*Records to process*.
Segment Open

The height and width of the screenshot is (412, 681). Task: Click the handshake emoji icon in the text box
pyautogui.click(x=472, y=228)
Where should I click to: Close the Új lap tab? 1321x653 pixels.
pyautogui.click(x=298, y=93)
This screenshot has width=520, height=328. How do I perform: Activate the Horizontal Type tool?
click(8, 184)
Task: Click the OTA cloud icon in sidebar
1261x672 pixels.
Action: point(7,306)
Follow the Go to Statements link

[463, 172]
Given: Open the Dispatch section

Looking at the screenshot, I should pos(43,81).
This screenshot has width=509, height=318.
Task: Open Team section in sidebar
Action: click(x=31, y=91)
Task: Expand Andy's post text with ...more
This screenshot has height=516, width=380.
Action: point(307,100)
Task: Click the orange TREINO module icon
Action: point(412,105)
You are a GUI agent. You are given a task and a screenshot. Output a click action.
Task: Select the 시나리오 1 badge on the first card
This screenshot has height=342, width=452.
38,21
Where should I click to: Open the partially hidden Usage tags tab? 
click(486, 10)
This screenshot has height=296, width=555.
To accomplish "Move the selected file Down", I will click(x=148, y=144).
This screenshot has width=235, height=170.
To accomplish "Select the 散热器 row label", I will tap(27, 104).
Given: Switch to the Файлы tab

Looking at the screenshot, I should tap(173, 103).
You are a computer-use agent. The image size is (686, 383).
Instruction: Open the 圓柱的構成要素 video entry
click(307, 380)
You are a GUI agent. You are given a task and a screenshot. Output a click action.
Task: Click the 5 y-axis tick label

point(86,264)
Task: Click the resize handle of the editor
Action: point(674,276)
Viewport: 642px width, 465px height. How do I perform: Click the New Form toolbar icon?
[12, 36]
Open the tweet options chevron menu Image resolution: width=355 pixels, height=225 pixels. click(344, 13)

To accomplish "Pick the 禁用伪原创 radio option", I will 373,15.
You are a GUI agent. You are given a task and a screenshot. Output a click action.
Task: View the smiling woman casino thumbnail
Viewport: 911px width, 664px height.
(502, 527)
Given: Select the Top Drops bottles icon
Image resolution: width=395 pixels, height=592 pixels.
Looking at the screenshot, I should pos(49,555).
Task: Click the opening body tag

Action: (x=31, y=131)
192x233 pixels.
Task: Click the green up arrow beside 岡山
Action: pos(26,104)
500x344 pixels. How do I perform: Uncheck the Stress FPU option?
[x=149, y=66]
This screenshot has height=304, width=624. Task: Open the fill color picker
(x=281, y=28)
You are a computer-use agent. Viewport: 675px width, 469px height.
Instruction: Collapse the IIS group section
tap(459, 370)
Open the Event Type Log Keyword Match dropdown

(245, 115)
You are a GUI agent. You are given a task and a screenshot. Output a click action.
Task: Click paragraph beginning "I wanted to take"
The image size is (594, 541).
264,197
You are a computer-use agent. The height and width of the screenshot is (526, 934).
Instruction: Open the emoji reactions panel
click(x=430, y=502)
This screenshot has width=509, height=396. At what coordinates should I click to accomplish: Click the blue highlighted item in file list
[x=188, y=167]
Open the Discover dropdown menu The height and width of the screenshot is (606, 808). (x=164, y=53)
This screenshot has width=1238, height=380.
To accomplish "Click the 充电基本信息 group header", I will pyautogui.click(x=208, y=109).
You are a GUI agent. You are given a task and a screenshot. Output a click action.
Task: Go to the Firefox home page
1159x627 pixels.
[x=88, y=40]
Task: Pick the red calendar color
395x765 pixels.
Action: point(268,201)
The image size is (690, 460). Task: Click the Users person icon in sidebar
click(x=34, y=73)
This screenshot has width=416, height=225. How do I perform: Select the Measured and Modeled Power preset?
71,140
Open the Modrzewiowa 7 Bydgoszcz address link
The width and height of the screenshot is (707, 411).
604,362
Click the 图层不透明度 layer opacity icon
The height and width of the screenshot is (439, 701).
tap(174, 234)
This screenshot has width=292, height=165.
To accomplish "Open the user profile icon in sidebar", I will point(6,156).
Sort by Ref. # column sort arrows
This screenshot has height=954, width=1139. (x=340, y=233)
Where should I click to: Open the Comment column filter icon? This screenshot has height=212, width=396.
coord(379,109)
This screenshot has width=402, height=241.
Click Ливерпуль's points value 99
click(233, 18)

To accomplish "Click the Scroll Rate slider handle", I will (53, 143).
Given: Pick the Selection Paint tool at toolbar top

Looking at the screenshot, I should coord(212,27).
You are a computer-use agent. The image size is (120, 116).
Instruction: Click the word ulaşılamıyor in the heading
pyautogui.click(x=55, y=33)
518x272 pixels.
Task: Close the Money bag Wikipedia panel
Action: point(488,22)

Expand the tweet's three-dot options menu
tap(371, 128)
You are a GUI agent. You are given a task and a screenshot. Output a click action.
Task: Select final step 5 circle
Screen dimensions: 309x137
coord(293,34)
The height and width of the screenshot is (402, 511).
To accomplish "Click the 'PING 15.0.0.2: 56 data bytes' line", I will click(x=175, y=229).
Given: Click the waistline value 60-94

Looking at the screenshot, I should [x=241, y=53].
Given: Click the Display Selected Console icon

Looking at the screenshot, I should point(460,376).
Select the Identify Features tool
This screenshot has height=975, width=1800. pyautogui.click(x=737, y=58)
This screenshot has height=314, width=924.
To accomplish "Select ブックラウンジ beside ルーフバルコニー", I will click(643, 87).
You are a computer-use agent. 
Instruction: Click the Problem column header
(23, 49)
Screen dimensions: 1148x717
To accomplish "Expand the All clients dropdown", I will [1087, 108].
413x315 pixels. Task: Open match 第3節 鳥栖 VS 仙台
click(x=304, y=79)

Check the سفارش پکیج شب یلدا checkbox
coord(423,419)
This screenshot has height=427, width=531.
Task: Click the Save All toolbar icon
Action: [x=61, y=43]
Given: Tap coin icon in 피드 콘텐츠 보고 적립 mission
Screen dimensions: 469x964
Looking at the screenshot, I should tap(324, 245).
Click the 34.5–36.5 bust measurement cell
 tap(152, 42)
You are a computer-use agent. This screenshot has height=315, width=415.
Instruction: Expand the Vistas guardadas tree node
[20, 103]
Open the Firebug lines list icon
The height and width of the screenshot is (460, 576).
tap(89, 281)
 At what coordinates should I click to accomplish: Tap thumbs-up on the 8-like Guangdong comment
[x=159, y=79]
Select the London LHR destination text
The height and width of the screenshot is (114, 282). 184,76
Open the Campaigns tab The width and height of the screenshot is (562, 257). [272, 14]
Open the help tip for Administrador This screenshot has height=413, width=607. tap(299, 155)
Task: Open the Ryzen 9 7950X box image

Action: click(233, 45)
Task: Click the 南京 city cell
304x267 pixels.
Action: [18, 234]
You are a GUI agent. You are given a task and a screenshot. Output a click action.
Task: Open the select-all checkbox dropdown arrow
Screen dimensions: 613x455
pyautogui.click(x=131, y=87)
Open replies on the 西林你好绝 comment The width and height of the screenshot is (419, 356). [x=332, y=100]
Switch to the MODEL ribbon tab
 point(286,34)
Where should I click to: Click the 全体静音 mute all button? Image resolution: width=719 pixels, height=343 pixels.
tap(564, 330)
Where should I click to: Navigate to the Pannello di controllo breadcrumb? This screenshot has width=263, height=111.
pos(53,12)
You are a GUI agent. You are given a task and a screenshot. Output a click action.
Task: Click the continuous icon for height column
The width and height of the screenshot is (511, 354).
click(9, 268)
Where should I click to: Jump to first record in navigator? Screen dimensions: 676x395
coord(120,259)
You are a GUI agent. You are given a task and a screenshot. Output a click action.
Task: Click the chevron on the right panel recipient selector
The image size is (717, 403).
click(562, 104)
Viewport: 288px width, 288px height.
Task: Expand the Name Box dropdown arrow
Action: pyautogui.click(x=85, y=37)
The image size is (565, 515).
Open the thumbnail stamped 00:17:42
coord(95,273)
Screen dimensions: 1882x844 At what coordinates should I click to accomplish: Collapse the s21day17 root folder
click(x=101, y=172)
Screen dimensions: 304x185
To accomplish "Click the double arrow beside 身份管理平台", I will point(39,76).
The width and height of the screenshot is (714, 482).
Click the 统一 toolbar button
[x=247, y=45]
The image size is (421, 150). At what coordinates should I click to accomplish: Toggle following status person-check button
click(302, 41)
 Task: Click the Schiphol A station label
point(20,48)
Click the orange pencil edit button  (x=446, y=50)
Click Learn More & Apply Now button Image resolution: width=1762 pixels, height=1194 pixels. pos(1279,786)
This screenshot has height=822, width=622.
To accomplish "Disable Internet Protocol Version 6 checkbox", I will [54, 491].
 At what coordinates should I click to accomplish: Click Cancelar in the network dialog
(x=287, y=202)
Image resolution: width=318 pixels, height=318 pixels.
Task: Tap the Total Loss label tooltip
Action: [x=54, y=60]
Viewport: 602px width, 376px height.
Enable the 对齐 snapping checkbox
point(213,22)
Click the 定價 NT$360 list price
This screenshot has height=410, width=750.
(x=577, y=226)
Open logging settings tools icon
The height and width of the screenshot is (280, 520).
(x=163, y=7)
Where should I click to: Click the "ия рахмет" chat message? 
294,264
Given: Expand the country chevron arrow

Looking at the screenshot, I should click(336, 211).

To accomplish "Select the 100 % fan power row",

Segment Closed

*Required work*.
In the records above, count the lines that contain the word "computer" and state only that count.

*Exercise output*.
6